Why do different inflation calculators give different results?
Variations between calculators typically stem from:
- Data sources: Some use CPI, others use PCE or GDP deflator
- Time periods: Different starting points for historical data
- Methodology: Some include shelter costs differently
- Updating frequency: How often they incorporate new CPI data
- Base years: CPI is periodically rebased (currently 1982-84=100)
- Seasonal adjustments: Some use seasonally adjusted data, others don’t
Our calculator uses unadjusted CPI-U (the most comprehensive measure) for maximum accuracy in historical comparisons.
Can I use this for legal or financial documents?
While our calculator provides highly accurate results suitable for most purposes, for legal or official financial documents we recommend:
- Consulting with a professional economist or appraiser
- Using the DOJ’s recommended methods for antitrust cases
- Checking if your jurisdiction has specific requirements for inflation adjustments
- Considering quality adjustments for specific products or services
- Documenting your methodology and data sources
For court cases, you may need to provide the complete CPI series used in calculations, which we can provide upon request.
How does inflation affect different types of assets?
Inflation impacts various asset classes differently:
| Asset Type | Typical Inflation Impact | Historical Performance | Inflation Hedge? |
|---|---|---|---|
| Cash | Loses value directly | 100% erosion over time | ❌ No |
| Bonds | Fixed payments lose value | Negative real returns in high inflation | ❌ No (unless TIPS) |
| Stocks | Earnings and dividends can grow | ~7% real return historically | ✅ Yes (long-term) |
| Real Estate | Property values and rents rise | Tracks inflation closely | ✅ Yes |
| Gold | Price volatile but preserves value | ~2% real return long-term | ⚠️ Partial |
| Collectibles | Highly variable by item | Some categories outperform | ⚠️ Partial |
Diversification across these asset classes is the best strategy for inflation protection.
What economic events most affected inflation since 1920?
The most significant inflationary events include:
- 1920-21 Depression: Sharp deflation (-15.8% in 1921)
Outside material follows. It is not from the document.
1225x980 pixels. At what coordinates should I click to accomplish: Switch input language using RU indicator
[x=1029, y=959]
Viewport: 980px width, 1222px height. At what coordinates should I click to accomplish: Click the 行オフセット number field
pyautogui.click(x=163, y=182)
- Great Depression (1929-33): Severe deflation (-27% cumulative)
- World War II (1941-45): Price controls masked 30%+ inflation
- Post-WWII (1946-48): 14% annual inflation as controls ended
- Korean War (1950-53): 8% annual inflation peak in 1951
- 1970s Oil Crises: 13.5% inflation in 1980
- Volcker Era (1979-83): Interest rates to 20% to combat inflation
- Tech Bubble (1995-2000): Low inflation despite growth
- Great Recession (2008-09): Deflation fears led to QE
- COVID-19 (2020-22): Supply chain issues caused 9.1% inflation (2022)
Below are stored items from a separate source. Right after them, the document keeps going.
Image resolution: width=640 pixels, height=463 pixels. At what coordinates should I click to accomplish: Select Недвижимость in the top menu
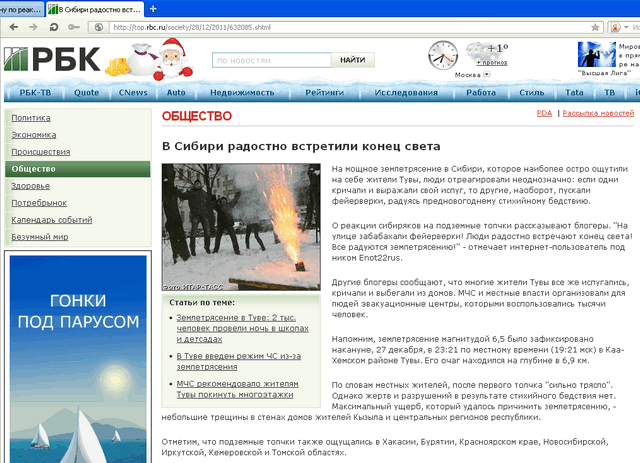[242, 93]
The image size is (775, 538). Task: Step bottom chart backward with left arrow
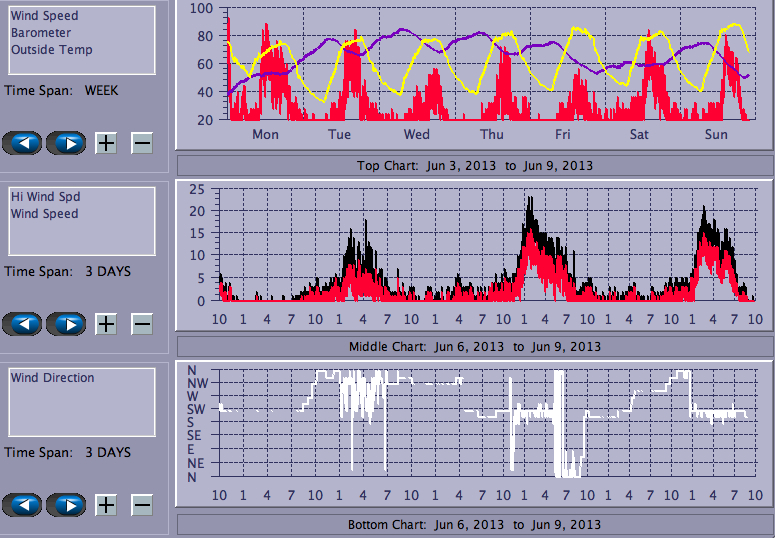[22, 505]
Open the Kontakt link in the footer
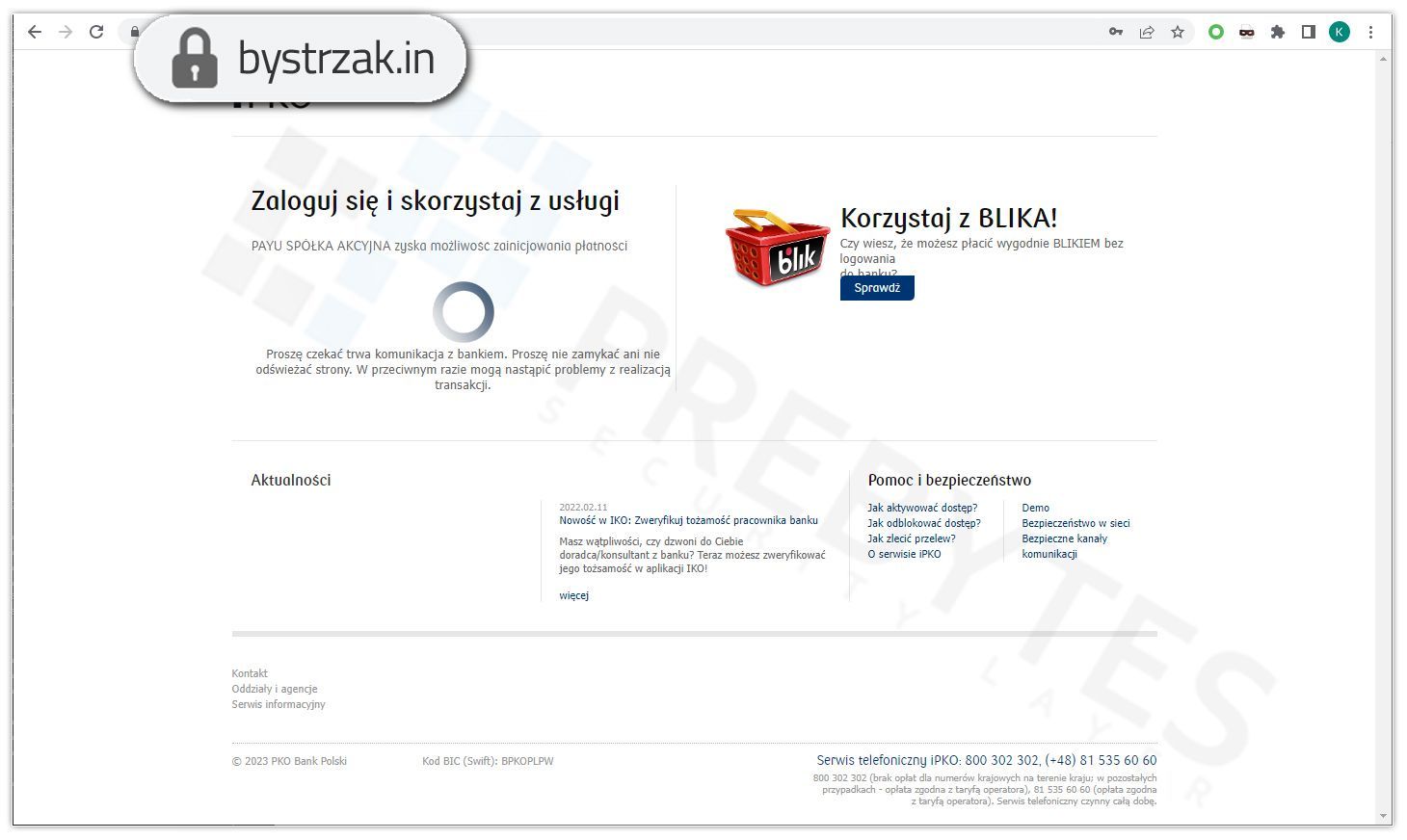Image resolution: width=1407 pixels, height=840 pixels. 249,672
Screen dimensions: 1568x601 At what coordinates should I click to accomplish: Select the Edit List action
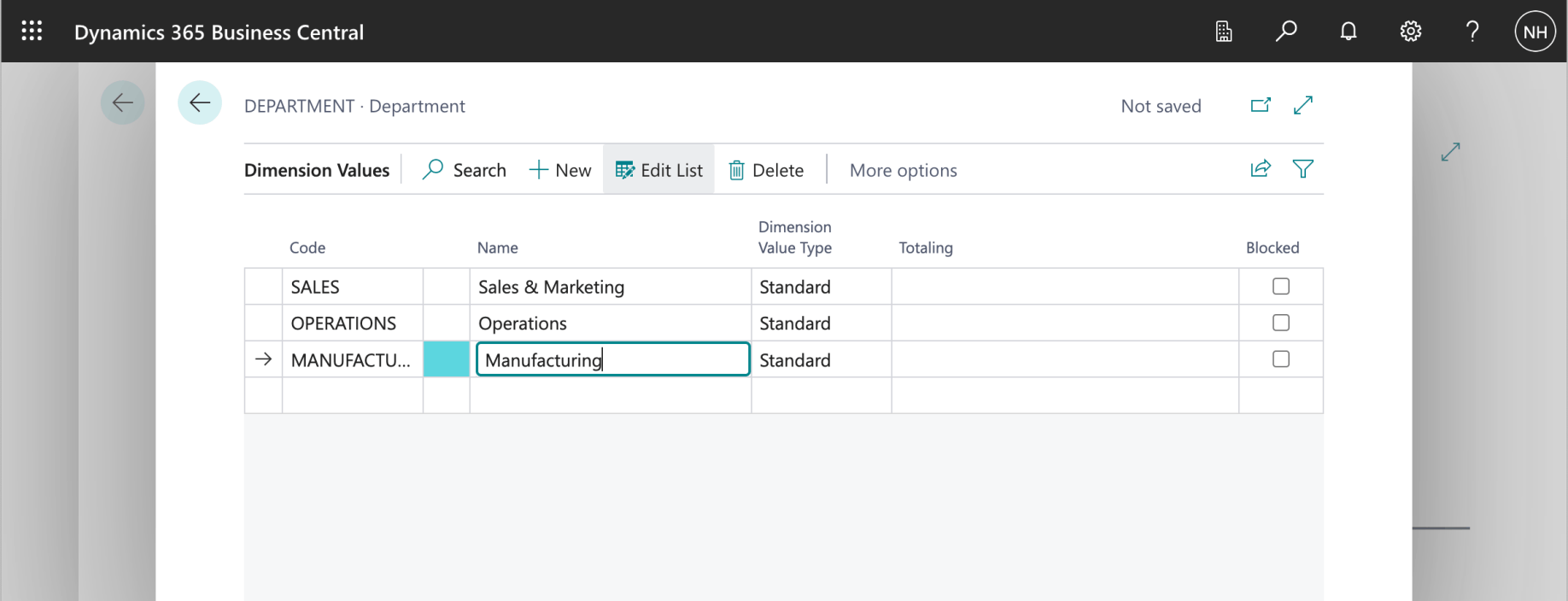click(x=659, y=170)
Each event left lasting impacts on monetary policy and inflation expectations.
How can I protect my savings from future inflation?
Financial experts recommend these strategies:
- Invest in stocks: Historically the best long-term inflation hedge (S&P 500 has returned ~7% above inflation)
- Consider TIPS: Treasury Inflation-Protected Securities adjust with CPI
- Real estate investment: Either direct ownership or REITs
- Diversify internationally: Other countries may experience different inflation rates
- Commodities allocation: 5-10% in gold, oil, or agricultural products
- I-Bonds: Savings bonds with inflation-adjusted interest
- Skills investment: Education that increases earning potential
- Side businesses: Income streams that can adjust prices with inflation
Most financial advisors recommend a balanced approach rather than focusing on any single inflation hedge.